REQUIRED WORK: Reproduce the entries verbatim, from the line containing "This screenshot has height=650, width=800." down to the line containing "point(426,696)", both included, and nothing else.
+++
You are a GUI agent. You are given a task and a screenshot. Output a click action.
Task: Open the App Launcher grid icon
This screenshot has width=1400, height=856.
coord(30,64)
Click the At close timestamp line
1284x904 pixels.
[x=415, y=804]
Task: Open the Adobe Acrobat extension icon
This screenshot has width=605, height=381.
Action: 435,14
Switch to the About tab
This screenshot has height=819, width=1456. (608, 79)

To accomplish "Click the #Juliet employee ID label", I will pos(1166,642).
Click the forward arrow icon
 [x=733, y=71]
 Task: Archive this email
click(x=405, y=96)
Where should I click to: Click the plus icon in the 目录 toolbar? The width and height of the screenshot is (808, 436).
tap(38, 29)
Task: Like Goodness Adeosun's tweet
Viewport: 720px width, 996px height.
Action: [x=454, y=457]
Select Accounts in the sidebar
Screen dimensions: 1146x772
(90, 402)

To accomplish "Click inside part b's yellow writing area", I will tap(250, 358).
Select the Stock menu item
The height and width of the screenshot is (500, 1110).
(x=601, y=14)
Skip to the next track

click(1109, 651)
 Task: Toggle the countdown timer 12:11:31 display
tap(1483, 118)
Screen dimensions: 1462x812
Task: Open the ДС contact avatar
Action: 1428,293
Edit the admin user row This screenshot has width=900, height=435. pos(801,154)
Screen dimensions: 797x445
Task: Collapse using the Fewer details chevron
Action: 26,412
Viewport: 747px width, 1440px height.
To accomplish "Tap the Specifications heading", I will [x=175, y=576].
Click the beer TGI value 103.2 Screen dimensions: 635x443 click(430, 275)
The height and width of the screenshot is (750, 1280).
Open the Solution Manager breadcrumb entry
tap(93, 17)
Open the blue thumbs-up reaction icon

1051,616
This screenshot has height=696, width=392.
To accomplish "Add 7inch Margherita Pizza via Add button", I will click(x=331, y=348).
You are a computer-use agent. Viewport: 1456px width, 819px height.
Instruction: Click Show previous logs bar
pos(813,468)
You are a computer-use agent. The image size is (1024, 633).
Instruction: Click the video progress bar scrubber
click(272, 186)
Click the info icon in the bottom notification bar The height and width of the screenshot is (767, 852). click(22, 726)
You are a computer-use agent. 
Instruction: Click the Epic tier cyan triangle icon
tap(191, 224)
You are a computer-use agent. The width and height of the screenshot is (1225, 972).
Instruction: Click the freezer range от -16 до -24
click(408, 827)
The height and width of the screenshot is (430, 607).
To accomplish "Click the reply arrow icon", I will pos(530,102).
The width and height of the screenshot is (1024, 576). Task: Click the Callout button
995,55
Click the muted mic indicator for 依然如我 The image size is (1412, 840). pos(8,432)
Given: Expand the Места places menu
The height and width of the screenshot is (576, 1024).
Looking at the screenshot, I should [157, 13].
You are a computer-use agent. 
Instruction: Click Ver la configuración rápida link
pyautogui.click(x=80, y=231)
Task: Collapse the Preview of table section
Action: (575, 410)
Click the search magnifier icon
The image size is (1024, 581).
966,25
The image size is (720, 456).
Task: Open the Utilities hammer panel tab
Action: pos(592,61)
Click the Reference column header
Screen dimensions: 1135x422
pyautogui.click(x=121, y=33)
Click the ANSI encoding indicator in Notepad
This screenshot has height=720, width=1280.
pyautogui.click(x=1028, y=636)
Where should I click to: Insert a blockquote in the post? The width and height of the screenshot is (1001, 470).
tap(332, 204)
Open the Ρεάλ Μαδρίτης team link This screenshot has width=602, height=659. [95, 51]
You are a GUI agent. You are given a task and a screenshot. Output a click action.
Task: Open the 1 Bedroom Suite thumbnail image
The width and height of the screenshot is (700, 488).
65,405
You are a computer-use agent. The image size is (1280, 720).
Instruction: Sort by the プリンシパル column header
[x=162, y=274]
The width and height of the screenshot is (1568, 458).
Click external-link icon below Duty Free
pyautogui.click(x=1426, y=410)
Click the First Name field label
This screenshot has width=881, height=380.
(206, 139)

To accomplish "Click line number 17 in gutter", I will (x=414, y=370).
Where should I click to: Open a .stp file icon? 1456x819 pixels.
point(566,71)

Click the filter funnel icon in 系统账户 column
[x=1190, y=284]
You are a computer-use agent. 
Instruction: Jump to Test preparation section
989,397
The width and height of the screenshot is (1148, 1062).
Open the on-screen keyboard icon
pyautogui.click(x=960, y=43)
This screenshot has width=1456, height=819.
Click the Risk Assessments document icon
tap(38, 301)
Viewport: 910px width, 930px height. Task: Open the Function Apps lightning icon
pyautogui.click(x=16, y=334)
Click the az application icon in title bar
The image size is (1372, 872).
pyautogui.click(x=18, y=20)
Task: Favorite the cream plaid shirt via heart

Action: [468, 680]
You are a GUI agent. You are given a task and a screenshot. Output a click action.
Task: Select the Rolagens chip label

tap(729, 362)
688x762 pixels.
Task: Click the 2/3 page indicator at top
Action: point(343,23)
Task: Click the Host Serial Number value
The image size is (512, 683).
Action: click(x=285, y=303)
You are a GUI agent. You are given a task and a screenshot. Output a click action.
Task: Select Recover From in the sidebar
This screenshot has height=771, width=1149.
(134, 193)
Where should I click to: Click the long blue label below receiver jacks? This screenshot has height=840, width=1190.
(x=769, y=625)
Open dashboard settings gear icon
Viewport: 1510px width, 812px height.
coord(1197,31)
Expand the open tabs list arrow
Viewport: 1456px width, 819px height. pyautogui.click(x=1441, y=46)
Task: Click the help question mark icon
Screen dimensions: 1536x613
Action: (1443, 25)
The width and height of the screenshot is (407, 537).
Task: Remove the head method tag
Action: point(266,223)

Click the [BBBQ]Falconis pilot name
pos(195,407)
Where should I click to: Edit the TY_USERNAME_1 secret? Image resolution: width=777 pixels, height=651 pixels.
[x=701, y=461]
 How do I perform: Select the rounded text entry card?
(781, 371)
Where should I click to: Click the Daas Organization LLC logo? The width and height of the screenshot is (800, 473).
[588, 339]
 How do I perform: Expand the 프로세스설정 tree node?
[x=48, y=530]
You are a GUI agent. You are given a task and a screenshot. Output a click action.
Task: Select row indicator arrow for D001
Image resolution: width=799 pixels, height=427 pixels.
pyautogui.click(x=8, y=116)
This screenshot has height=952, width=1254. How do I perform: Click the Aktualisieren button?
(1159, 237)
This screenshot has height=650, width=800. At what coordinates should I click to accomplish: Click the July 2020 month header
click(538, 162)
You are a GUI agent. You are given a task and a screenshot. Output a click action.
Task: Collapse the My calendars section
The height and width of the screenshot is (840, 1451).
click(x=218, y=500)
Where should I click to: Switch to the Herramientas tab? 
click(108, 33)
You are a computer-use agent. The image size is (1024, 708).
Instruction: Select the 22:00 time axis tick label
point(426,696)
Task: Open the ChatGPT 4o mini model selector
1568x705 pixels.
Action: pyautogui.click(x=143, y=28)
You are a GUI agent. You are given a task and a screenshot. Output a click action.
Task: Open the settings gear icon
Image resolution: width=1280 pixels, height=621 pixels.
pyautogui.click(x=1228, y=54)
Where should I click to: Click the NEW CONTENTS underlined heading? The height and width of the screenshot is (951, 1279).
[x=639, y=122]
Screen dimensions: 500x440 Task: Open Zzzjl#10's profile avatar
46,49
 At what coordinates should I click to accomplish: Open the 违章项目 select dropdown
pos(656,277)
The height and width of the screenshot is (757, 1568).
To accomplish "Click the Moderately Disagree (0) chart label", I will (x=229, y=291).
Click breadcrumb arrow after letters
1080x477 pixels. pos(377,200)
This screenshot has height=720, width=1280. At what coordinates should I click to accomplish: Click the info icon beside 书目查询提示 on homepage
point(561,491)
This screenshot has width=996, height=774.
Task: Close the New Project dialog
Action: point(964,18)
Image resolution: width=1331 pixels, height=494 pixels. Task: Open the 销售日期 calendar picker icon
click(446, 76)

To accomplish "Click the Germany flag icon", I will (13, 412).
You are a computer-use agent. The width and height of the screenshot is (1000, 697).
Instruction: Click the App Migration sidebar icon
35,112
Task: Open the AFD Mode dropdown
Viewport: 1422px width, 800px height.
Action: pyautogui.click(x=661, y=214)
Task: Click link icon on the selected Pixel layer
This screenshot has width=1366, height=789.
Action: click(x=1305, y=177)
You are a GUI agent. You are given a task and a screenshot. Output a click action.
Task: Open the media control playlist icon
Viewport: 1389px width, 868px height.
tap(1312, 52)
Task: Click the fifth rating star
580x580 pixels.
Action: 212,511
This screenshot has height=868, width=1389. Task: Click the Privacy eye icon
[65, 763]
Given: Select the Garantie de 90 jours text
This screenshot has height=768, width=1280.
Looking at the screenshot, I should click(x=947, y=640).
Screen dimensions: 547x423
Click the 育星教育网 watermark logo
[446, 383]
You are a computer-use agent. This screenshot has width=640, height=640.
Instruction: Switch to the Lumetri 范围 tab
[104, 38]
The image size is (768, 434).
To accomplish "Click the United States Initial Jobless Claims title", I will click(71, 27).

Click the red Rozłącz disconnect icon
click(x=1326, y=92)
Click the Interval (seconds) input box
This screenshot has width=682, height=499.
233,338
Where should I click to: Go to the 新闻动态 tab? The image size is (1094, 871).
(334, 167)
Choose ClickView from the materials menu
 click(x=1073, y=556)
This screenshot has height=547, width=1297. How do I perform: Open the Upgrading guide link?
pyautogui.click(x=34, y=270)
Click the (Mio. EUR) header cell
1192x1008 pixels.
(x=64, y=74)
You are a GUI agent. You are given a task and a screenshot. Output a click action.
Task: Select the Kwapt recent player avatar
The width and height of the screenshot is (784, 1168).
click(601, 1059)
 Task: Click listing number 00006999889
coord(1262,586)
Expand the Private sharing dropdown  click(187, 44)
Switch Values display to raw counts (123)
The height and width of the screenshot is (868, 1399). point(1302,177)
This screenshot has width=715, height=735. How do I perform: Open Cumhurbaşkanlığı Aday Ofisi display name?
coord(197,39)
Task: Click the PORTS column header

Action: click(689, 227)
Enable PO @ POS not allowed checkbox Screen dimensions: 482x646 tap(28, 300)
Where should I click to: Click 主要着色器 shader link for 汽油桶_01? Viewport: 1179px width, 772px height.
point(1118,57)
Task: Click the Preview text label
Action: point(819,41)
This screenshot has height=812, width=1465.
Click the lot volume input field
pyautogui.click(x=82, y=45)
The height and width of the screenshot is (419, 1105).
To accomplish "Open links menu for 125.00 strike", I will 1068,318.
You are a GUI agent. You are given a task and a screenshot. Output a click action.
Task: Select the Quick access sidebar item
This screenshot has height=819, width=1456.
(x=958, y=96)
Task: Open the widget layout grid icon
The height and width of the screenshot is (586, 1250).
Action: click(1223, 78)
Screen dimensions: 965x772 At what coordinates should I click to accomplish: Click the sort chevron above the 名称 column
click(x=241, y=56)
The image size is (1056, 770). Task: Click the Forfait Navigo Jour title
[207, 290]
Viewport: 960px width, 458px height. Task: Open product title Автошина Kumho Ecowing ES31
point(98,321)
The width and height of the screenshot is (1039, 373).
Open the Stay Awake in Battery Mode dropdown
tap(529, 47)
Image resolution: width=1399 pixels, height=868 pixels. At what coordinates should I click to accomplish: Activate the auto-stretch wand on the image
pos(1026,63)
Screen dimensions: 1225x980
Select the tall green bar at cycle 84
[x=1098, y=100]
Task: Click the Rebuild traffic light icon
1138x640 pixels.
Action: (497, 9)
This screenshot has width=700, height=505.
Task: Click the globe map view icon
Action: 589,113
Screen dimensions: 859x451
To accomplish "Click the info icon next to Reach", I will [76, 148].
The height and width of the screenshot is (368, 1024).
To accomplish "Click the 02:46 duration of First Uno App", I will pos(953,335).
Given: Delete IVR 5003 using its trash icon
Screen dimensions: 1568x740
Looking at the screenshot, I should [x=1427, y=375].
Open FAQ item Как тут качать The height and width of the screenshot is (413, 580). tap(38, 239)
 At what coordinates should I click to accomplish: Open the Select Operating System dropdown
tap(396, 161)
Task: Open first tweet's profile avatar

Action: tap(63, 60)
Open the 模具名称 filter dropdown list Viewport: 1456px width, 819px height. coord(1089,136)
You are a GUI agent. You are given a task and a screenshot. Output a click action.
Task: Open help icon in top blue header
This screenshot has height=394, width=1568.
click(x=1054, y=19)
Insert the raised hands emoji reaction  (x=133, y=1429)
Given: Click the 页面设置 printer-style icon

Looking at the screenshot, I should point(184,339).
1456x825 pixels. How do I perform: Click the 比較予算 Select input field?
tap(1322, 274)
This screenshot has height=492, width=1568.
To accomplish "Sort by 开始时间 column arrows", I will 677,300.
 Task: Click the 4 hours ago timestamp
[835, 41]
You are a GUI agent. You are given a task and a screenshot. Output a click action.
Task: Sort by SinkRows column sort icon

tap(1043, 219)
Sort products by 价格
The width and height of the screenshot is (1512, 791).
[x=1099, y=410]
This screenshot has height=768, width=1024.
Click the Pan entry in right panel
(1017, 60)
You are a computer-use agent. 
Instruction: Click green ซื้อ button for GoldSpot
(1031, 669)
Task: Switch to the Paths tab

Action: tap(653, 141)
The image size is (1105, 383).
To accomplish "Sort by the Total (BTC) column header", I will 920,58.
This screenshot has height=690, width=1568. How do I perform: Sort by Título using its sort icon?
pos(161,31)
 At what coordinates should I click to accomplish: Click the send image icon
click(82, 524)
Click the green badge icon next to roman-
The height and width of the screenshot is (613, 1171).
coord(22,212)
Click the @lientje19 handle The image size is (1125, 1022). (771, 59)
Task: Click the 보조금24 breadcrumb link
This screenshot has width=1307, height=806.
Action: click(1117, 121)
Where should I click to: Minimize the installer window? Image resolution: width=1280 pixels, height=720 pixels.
+++
SOLUTION BELOW:
This screenshot has height=650, width=800. At what coordinates should I click to accomplish: Click the July 2020 month header
click(538, 162)
You are a GUI agent. You are given a task and a screenshot. Output a click action.
Task: Collapse the My calendars section
The height and width of the screenshot is (840, 1451).
click(x=218, y=500)
Where should I click to: Switch to the Herramientas tab? 
click(108, 33)
You are a computer-use agent. The image size is (1024, 708).
Instruction: Select the 22:00 time axis tick label
point(426,696)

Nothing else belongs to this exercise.